By using  apply, cut and a groupby methods, write a code that analyze the Survival rate according to the length of the name variable

In [None]:
#selecting lines with nulls
df[df.isnull().any(axis=1)]

In [None]:
#selecting a specific values from its index and column name
df.loc[0,['Age']]

In [None]:
#drop column with NA
df.dropna(axis=1)

In [None]:
#replace specific value in a column:  passed by referencep
print(df['Age'].isnull().sum())
df['Age'][df['Age'].isnull()]=df['Age'].mean()

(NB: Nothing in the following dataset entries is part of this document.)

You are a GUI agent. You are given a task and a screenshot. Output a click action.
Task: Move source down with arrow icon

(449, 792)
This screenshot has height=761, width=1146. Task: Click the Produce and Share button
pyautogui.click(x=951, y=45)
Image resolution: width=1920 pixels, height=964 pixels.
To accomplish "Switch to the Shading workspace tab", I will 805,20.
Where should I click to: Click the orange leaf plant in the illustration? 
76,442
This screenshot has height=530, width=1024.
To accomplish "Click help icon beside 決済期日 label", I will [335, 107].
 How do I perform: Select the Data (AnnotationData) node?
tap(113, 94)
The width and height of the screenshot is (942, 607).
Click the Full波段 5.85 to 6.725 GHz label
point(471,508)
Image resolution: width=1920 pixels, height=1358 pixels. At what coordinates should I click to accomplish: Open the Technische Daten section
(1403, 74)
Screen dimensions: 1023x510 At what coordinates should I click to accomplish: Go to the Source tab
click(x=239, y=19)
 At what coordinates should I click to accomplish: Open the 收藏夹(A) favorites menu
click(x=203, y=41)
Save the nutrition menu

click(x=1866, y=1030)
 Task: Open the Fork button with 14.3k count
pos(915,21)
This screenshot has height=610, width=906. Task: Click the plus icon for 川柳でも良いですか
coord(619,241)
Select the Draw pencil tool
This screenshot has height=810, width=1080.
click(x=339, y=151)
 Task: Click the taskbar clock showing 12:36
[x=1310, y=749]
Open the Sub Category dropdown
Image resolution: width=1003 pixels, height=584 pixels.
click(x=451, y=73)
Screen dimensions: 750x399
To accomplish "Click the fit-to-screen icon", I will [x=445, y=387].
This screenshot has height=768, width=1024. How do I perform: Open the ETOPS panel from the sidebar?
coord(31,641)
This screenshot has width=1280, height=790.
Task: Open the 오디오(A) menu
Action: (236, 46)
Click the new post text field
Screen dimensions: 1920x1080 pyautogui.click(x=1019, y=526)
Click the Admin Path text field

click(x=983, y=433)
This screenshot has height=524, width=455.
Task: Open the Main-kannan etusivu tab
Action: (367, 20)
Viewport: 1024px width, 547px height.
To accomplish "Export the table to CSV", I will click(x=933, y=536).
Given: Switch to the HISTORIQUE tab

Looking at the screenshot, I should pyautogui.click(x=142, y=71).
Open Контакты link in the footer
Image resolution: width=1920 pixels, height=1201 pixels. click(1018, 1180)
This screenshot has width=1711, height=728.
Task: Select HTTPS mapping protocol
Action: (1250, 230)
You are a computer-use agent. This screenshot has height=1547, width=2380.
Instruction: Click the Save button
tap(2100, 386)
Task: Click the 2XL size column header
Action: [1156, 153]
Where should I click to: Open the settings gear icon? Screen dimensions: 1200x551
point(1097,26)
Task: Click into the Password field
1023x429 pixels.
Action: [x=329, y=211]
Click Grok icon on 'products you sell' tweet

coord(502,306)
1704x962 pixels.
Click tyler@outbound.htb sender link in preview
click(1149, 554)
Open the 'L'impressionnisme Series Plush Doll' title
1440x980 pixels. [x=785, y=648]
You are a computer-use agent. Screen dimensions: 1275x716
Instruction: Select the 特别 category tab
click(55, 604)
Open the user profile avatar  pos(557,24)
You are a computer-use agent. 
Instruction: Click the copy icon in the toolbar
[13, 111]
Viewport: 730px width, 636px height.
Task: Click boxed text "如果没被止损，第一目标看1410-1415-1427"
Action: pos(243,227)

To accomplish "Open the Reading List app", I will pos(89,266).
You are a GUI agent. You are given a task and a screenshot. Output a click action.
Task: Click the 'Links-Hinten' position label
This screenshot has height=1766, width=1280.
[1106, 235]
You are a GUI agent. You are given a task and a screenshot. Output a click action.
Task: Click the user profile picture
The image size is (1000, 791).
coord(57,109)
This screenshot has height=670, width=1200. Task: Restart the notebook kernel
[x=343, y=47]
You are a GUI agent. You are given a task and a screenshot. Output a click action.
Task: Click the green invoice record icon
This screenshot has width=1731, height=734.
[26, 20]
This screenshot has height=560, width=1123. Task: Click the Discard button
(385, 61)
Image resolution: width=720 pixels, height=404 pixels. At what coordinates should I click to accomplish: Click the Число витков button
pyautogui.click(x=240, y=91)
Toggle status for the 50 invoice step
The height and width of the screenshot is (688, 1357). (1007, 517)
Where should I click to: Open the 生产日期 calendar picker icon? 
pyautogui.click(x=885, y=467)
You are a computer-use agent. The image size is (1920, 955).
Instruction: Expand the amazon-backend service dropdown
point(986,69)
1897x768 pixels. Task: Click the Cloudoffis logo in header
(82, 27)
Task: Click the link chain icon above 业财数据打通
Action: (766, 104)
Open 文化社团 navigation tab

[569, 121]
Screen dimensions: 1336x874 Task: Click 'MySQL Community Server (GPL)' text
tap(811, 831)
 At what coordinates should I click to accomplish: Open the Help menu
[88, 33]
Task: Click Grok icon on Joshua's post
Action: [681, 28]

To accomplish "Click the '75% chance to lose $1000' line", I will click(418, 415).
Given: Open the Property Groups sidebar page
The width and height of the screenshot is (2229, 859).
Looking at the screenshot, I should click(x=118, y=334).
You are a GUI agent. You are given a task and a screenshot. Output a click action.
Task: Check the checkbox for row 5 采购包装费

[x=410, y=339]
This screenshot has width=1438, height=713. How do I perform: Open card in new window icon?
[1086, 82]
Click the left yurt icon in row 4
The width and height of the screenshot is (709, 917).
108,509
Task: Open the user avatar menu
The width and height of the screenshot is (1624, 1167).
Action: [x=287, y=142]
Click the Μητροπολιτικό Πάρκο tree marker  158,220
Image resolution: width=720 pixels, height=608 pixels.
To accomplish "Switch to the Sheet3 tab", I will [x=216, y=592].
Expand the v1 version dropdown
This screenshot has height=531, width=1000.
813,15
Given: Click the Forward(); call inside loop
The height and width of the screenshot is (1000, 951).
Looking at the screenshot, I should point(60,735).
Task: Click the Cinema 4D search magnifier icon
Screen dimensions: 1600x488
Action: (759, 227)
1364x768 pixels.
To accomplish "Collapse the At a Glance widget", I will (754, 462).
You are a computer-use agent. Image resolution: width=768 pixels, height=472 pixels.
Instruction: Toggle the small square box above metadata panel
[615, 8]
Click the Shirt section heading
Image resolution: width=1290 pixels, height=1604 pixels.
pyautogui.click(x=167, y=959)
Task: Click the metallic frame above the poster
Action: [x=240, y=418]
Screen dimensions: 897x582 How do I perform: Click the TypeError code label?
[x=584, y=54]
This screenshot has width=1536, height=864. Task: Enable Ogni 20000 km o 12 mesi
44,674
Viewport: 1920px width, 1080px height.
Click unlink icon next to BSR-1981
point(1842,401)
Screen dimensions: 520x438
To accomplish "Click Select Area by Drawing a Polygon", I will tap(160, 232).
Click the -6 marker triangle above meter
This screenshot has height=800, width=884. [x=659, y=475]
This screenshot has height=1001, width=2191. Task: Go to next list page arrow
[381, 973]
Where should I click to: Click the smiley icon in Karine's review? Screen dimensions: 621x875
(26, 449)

print(df['Age'].isnull().sum())

In [None]:
#sampling returning only one sample
df.sample(frac=0.8,axis=0)

#### link between pandas and numpy
It is easy to convert a pandas object into a numpy object if needed. It will be all the more useful when we will try to model by using either a statistic or machinelearning model. 

In [None]:
#converting to numpy
print(df.values)
type(df.values)

#### Visualizing data with pandas

pandas has also some plot functionalities that can be used to have a quick overview of your data. 

In [None]:
%matplotlib inline
df['Sex'].value_counts().plot(kind='bar')

** Exercise 11 **

Plot the distribution of Age per Sex. You can plot two different graphics. We will see in the next part how to plot this in one command

### (Extra) Streaming data with python

Whereas <b>SAS</b>, pandas is in memory. That means it load the full information into RAM memory. This could lead to memory issues if your data is pretty big relatively to your RAM. In that cas, you could be still interested in reading for instance the first line of the file. 

We can do this with python by using buffers.


In [None]:
mybuff = open('../materials/titanic_train.csv','r') # this create a connection between python and the file 
#'r'  argument precise we will just read the file, if you want to edit it use 'w' for writing or 'a' for appending

mybuff

Once the connection made, the object behave like a cursor initially pointing the beginning of the file.
Each time you call a command to read what contains the cursor, it returns results and then moves to the line after.

In [None]:
#reading the first line
mybuff.readline()

In [None]:
#calling again
mybuff.readline()

In [None]:
#getting the 5 first line
result = []
mybuff = open('../materials/titanic_train.csv','r')
for i in range(5):
    result.append(mybuff.readline())

In [None]:
print(result)

This method gives you a raw data, you then have to retreat to transform it into a dataframe. 

**remark** 

For information, pandas implement a similar reading option (chunk size). You need to read carefully the documentation for more details. You can also refer to the 'dask' library for another way to analyse big file on a small computer.